Un régulateur français inflige une amende de 57 millions de dollars à Google pour violation du GDPR

La surveillance de la confidentialité des données en France condamné à une amende de Google 50 millions d’euros (57 millions de dollars) lundi, première pénalité imposée à un géant américain de la technologie selon les nouvelles règles européennes sur la confidentialité des données entrées en vigueur l’année dernière.

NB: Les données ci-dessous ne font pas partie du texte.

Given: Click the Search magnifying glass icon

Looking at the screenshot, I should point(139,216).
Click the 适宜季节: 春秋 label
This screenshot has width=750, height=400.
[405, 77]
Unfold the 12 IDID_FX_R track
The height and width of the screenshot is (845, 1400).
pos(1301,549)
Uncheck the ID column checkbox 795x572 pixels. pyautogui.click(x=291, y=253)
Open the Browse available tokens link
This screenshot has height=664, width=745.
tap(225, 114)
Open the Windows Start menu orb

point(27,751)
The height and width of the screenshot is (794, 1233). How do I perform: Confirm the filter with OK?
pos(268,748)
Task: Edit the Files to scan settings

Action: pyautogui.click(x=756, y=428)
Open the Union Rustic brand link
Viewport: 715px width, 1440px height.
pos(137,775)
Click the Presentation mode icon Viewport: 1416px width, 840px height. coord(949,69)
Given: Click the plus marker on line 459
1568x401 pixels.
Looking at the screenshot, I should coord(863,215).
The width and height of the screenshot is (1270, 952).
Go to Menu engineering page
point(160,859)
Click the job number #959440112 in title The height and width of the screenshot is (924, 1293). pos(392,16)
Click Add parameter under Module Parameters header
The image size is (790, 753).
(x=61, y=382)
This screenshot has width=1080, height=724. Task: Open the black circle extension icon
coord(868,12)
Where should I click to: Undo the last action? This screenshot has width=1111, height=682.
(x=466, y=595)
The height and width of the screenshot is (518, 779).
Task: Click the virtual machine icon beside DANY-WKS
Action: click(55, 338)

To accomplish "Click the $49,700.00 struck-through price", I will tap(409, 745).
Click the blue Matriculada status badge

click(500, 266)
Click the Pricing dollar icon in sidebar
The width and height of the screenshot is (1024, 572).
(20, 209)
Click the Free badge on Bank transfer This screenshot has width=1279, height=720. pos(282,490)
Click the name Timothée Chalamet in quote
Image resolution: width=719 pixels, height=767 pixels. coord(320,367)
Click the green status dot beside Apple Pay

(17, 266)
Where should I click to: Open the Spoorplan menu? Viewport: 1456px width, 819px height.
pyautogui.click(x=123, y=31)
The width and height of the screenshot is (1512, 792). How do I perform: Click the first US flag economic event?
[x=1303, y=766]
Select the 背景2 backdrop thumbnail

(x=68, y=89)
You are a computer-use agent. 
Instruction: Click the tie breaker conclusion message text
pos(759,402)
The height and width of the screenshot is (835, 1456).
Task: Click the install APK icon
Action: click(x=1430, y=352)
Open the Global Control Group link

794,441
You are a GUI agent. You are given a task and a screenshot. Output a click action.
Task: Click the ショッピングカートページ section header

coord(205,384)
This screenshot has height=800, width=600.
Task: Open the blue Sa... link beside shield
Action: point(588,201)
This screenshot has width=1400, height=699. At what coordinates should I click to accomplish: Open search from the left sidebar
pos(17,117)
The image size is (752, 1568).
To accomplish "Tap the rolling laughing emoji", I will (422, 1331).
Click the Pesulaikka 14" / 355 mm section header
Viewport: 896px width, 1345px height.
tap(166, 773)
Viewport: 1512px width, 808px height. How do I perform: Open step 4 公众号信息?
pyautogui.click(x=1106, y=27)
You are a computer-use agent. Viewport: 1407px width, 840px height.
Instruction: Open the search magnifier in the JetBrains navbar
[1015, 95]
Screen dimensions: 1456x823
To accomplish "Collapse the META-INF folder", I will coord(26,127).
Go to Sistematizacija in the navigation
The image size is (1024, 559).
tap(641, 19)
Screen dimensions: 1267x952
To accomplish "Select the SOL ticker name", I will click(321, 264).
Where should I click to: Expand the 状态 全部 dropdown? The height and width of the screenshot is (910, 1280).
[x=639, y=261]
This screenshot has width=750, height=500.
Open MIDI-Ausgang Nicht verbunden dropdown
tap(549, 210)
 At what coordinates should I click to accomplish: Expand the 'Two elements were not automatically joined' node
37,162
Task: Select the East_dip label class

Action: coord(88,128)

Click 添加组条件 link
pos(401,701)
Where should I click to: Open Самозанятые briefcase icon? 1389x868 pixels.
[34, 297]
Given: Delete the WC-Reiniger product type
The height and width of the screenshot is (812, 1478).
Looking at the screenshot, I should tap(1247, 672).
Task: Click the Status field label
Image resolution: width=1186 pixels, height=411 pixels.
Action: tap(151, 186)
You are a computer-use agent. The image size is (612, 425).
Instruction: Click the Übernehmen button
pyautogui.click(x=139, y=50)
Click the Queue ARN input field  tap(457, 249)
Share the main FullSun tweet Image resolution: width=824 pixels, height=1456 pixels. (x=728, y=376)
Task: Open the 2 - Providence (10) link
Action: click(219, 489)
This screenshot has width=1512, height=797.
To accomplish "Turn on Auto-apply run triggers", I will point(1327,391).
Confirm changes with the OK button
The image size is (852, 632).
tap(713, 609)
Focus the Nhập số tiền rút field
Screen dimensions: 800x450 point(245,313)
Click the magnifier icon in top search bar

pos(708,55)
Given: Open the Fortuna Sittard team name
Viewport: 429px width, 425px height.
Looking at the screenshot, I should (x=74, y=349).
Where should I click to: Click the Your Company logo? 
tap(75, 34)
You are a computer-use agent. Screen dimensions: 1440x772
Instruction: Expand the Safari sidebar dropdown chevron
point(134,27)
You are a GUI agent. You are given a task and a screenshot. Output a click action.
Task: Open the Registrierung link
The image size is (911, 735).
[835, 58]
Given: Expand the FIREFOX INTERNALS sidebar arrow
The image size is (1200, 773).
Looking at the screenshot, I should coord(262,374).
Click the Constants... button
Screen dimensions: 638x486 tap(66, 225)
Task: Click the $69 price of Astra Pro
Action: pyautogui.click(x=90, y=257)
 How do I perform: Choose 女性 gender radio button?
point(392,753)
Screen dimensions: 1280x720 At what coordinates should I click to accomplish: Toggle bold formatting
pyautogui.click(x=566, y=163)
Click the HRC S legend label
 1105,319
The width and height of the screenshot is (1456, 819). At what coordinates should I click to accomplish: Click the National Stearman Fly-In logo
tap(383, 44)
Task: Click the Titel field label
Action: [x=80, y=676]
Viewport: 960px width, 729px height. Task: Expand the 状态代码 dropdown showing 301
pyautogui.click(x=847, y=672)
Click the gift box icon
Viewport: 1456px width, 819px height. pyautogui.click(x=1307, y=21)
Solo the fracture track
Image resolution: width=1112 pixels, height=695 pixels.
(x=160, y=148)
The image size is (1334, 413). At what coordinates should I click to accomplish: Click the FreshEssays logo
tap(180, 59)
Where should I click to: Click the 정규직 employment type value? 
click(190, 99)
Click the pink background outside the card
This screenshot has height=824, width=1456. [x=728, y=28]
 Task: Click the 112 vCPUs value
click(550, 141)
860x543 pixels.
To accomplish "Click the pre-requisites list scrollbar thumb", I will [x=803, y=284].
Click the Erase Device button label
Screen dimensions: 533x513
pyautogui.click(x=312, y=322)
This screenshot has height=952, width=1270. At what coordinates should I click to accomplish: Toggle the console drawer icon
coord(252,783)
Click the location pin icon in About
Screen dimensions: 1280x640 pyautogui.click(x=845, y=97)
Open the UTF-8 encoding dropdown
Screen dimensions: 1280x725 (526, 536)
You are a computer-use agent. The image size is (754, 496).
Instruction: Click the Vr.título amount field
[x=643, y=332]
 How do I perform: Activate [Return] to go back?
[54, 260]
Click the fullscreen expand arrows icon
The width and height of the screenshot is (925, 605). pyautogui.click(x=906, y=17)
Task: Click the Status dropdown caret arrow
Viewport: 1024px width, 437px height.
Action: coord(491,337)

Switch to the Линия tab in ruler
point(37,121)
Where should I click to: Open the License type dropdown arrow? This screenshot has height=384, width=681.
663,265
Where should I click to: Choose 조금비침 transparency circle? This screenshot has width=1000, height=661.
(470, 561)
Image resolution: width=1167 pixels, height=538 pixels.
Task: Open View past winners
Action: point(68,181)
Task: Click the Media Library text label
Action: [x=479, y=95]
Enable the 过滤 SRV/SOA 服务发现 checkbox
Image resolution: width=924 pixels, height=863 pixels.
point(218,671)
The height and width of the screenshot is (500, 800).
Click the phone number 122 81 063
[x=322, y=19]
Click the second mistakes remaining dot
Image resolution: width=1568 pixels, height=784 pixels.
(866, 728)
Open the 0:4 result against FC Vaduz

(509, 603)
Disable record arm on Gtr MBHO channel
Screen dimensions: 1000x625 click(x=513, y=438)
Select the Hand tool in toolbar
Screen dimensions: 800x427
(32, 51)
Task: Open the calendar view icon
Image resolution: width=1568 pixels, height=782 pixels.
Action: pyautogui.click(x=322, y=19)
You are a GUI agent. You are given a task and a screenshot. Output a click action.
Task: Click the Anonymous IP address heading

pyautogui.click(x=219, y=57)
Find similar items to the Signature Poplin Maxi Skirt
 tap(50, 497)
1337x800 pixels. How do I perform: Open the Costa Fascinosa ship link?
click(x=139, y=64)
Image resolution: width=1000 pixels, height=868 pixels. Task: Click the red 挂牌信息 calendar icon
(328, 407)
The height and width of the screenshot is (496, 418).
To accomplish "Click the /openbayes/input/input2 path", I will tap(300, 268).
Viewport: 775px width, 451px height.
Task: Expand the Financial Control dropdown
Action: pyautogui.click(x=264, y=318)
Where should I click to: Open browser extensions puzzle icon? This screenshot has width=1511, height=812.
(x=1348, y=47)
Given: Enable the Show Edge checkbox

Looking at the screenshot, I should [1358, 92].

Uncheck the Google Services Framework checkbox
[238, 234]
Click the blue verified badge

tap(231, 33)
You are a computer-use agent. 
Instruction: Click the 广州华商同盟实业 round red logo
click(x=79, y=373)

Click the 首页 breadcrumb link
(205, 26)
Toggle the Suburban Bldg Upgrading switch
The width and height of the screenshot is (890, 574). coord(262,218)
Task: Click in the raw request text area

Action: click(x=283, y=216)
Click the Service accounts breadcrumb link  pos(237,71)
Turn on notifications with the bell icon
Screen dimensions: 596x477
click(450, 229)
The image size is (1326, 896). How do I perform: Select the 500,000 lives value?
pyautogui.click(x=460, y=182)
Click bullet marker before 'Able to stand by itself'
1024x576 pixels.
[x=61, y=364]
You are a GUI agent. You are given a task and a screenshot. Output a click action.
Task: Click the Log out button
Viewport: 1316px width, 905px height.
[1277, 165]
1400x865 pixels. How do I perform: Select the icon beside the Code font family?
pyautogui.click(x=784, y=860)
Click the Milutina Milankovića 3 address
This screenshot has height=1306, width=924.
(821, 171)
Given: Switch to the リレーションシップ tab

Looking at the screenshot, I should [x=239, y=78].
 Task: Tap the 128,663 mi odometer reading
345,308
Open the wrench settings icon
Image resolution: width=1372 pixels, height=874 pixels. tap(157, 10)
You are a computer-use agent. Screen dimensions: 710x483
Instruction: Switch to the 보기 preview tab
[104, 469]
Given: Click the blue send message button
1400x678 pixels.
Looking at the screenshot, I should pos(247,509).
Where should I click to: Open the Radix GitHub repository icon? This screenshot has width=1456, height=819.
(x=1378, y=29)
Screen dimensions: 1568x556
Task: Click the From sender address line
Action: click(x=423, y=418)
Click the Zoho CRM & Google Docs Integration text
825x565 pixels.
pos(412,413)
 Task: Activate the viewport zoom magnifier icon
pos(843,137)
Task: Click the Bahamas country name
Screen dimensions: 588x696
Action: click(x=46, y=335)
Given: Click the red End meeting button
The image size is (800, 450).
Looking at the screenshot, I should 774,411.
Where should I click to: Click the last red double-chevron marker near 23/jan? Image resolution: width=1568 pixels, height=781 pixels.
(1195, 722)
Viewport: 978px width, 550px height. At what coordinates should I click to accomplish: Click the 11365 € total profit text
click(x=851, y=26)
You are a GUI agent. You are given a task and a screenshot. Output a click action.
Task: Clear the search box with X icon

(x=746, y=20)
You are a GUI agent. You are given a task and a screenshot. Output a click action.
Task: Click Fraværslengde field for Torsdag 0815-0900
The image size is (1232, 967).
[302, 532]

C'est l'une des plus importantes mesures d'application de la réglementation depuis l'entrée en vigueur du règlement général sur la protection des données (RGP) de l'Union européenne, en mai. Les règles visent à clarifier les droits individuels relatifs aux données personnelles collectées par les entreprises, lesquelles sont tenues d'utiliser un langage simple pour expliquer ce qu'elles en font.

Même si de nombreuses multinationales technologiques telles que Google ont leur siège aux États-Unis, elles doivent encore se conformer aux nouvelles règles, car elles comptent des millions d’utilisateurs en Europe.

La commission a déclaré que les utilisateurs de Google n'étaient "pas suffisamment informés" de ce sur quoi ils s'accordaient, l'entreprise recueillant des données pour des publicités ciblées.

Les utilisateurs doivent prendre trop de mesures, "parfois jusqu'à 5 ou 6 actions", pour savoir comment et pourquoi leurs données sont utilisées, a déclaré la Commission. La description de Google expliquant pourquoi ses données sont traitées est "décrite de manière trop générique et trop vague", ajoute le texte.

Les infractions de la société "privent les utilisateurs de garanties essentielles en ce qui concerne les traitements pouvant révéler des aspects importants de leur vie privée" la commission a dit .

La commission a donné suite aux plaintes de deux groupes de défense de la protection des données, NOYB.EU et La Quadrature du Net, déposées immédiatement après l'entrée en vigueur du GDPR.

Google a déclaré dans un communiqué qu'il était "profondément engagé" en faveur de la transparence et du contrôle de l'utilisateur, ainsi que des conditions de consentement GDPR.

"Nous étudions la décision de déterminer nos prochaines étapes", a-t-il déclaré.